Then even if someone did this, wouldn’t you face the significant problem of having everyone switch over to this new scheme? We’re speaking of tens or hundreds of millions of end-users, no easy feat.

I’d think choosing a reliable VPN would be a more practical solution.

I don’t think that saying that wasn’t built with privacy in mind is a correct statement, it’s just that if you want a P2P network which focuses first of all on transferring files as fast as possible you need both of them to connect directly, therefore allowing peers to know each others’ IP address.

I don’t know how strong is the encryption used by qBittorrent (which is the client I use and which I know it gives you the option to enable it), but it has an option to only use encrypted connections, I think that’s good so far. Still, if you want to avoid snooping from bad actors such as ISPs you need to use a VPN, or even better a Seedbox. Seedboxes can be turned on 24/7 seeding without the need of you keeping your computer turned on, and also “masking” your IP. Still, I don’t know about specific Seedbox providers who keep a good privacy policy, but if their entire business depends on keeping pirates identities anonymous, I don’t know if they can’t fall too much on that, but I may be wrong.

Proxies are obviously a really poor option.

The I2P torrenting scene is really poor, you wouldn’t be able to satisfy all your needs only with I2P torrenting, even more so, I don’t know any private tracker which supports that kind of method.

I really think that a Seedbox is a better alternative than a VPN if you are planning on pirating. I don’t know if you plan on recommending these because maybe you’ll damage your image of “legality” but it would be really good to have a curated list of SBs who are privacy respecting.

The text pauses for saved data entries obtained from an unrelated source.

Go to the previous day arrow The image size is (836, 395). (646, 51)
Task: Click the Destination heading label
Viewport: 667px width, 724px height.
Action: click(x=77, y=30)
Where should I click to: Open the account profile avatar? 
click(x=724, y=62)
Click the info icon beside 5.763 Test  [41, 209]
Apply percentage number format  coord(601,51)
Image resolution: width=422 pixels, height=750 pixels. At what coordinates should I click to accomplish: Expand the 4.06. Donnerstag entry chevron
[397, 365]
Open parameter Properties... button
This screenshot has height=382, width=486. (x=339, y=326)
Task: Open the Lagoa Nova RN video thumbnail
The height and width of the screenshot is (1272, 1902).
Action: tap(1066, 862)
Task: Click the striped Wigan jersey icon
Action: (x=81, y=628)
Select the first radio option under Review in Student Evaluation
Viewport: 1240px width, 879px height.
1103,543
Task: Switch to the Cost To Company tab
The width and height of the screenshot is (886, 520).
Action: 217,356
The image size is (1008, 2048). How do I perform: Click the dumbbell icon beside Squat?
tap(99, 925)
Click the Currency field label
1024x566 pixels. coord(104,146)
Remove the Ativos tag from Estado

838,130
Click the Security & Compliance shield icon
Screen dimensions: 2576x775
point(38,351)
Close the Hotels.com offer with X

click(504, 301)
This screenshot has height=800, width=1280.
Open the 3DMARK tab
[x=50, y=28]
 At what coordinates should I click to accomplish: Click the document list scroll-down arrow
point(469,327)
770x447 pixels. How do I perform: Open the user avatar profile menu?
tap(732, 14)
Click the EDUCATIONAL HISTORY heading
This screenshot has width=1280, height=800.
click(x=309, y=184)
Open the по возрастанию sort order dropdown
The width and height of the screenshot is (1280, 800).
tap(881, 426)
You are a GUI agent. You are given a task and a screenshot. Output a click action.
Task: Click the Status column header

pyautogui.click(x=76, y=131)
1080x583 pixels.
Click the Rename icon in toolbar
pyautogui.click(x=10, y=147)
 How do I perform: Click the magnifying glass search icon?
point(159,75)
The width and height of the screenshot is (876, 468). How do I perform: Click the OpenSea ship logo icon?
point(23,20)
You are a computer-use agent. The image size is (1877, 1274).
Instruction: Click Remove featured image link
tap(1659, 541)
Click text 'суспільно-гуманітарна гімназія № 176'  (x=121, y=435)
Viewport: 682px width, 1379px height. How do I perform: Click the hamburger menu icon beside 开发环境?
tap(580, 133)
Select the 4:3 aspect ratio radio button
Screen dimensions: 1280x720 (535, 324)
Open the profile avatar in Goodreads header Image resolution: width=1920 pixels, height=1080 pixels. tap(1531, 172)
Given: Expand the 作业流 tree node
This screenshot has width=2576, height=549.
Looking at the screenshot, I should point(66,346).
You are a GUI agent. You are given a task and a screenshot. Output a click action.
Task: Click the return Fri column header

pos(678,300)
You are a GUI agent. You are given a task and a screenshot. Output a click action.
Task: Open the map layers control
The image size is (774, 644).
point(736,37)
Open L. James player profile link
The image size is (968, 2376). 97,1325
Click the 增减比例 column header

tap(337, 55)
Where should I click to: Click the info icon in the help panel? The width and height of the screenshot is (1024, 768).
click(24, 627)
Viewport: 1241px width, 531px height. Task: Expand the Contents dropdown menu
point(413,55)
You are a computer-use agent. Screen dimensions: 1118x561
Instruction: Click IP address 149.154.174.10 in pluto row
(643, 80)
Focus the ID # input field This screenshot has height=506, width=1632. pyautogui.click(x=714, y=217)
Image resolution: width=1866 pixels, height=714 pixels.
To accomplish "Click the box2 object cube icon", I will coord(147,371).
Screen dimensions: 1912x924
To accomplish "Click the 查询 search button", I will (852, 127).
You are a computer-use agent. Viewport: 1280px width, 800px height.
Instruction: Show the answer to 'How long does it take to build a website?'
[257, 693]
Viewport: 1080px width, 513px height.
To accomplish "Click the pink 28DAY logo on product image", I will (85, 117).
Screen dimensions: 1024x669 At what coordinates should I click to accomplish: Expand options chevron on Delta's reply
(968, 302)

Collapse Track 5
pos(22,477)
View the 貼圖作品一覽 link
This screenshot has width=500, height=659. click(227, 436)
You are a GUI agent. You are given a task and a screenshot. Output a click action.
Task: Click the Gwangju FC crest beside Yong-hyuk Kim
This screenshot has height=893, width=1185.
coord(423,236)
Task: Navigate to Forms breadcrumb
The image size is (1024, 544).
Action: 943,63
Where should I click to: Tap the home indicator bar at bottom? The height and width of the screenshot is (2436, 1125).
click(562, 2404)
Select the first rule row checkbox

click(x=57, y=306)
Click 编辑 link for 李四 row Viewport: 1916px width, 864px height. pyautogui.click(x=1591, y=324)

It’s true loads of torrent clients have some option for encrypted connections between peers, in my experience however almost never is available (isn’t being used much).
And thus always forced to take the option of opportunistic encryption.
Thus I have a feeling this isn’t quit a big differential.

To make use of it more private.
-VPN (trust & all we all know the story).
-Hire a seedbox (also called a server sometimes ; ] ).

  • There are also companies whom do not ask for as much DNA tests and all and let you pay for a server intended to be used as a seedbox with cryptocurrency.
    Usually these companies ask a slightly higher price, but could definetly be worth it.

Retroshare seems great, and I am sure it is. It’s essentially a darkweb between friends correct.
This is far above what most users on the web ( I am guessing ) are willing to undertake or even want to undertake, it’s also a different kind of system altogether.).

What does improve privacy somewhat in my opinion is making use of private tracker communities.
Disabling PEX and DHT also helps a bit. And coincidentally are almost always enforced to be turned off if you would like to partake in a private tracker.

Renting a seedbox can be a good option (I totally forgot it). It requires some trust on the seedbox provider, but if you can pay it using cash or cryptocurrency, and you always connect to it over Tor, it can provide strong anonymity, stronger than VPNs.

Private trackers can improve your privacy against observers who join public torrent swarms in order to see who is downloading or sharing a particular set of files. But it requires that such actors are never allowed to join the private tracker community. I’ve seen private tracker invites being traded on public forums. It would be very easy to infiltrate a private tracker that way.